Log an exception

With this example we are going to demonstrate how to log an exception. In order to do so, we will use a DateFormat and parse a String pattern to create a new Date. In short, to log the ParseException that occurs you should:

• Create a new SimpleDateFormat with a specific String pattern.
• Invoke the setLenient(boolean lenient) API method of the DateFormat, setting the lenient to false. Thus, the inputs of the DateFormat parser must match this object’s format, or else a ParseException will be thrown.
• Invoke the log(Level level, String msg, Throwable thrown) API method to log a message, with the associated Throwable information.

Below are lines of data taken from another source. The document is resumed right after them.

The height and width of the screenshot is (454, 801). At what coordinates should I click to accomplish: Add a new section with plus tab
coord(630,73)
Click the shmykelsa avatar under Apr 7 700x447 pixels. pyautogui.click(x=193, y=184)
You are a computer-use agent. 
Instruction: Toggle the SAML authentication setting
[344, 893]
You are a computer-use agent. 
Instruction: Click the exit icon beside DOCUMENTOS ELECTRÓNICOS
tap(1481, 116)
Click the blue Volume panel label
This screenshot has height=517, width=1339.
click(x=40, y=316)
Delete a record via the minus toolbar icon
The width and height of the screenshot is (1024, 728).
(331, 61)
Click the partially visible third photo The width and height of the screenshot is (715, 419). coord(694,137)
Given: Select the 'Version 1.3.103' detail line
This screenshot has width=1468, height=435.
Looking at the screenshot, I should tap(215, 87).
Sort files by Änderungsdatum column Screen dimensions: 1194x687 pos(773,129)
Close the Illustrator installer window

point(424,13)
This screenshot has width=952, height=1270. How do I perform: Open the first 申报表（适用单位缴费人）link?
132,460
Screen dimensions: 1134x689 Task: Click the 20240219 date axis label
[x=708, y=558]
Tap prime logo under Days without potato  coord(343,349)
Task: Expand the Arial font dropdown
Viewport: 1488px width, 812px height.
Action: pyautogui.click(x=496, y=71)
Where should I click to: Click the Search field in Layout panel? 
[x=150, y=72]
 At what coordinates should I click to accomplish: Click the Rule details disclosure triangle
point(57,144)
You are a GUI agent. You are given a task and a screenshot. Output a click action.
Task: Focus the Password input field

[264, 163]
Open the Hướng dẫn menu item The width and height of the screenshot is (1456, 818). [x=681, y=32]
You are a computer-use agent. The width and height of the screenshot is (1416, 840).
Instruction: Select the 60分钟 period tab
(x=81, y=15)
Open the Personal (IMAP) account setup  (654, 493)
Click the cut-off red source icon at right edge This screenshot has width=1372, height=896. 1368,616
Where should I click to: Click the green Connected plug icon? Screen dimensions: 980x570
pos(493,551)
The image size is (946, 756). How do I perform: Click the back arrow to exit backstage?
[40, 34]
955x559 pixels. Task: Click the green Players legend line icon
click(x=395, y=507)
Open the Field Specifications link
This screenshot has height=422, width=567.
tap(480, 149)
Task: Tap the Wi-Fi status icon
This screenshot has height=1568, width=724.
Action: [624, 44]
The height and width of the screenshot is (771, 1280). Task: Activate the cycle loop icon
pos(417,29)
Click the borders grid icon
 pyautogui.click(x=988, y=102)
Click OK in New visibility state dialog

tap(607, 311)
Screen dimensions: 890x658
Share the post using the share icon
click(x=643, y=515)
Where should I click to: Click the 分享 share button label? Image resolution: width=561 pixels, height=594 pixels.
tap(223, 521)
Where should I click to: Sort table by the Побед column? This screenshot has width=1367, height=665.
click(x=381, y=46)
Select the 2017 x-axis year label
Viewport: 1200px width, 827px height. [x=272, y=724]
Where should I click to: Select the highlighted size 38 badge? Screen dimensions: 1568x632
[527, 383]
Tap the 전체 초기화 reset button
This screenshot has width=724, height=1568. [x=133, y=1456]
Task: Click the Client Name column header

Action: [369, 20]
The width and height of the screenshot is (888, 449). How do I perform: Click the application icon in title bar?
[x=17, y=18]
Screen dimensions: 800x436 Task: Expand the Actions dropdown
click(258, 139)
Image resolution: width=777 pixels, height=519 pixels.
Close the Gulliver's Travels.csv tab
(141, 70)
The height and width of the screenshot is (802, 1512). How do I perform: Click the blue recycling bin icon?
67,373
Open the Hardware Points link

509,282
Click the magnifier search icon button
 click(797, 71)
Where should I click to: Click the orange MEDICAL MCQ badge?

Let’s take a look at the code snippet that follows:

package com.javacodegeeks.snippets.core;

import java.util.logging.Logger;
import java.util.logging.Level;
import java.util.Date;
import java.text.DateFormat;
import java.text.SimpleDateFormat;
import java.text.ParseException;
 
public class LogException {
	
    private static Logger logger = Logger.getLogger(LogException.class.getName());
 
    public static void main(String[] args) {

  DateFormat df = new SimpleDateFormat("dd/MM/yyyy");

  df.setLenient(false);
 

  try {


// Set wrong date


Date date = df.parse("11/08/1984");
 


System.out.println("Date = " + date);

  } catch (ParseException e) {




  	// Create log message 


if (logger.isLoggable(Level.SEVERE)) {


    logger.log(Level.SEVERE, "Error parsing date", e);


}

  }
    }
}

Output:

Αυγ 12, 2012 1:30:09 ΜΜ com.javacodegeeks.snippets.core.LogException main
SEVERE: Error parsing date
java.text.ParseException: Unparseable date: "11/08/1984"
	at java.text.DateFormat.parse(Unknown Source)
at com.javacodegeeks.snippets.core.LogException.main(LogException.java:22)

 
This was an example of how to log an exception in Java.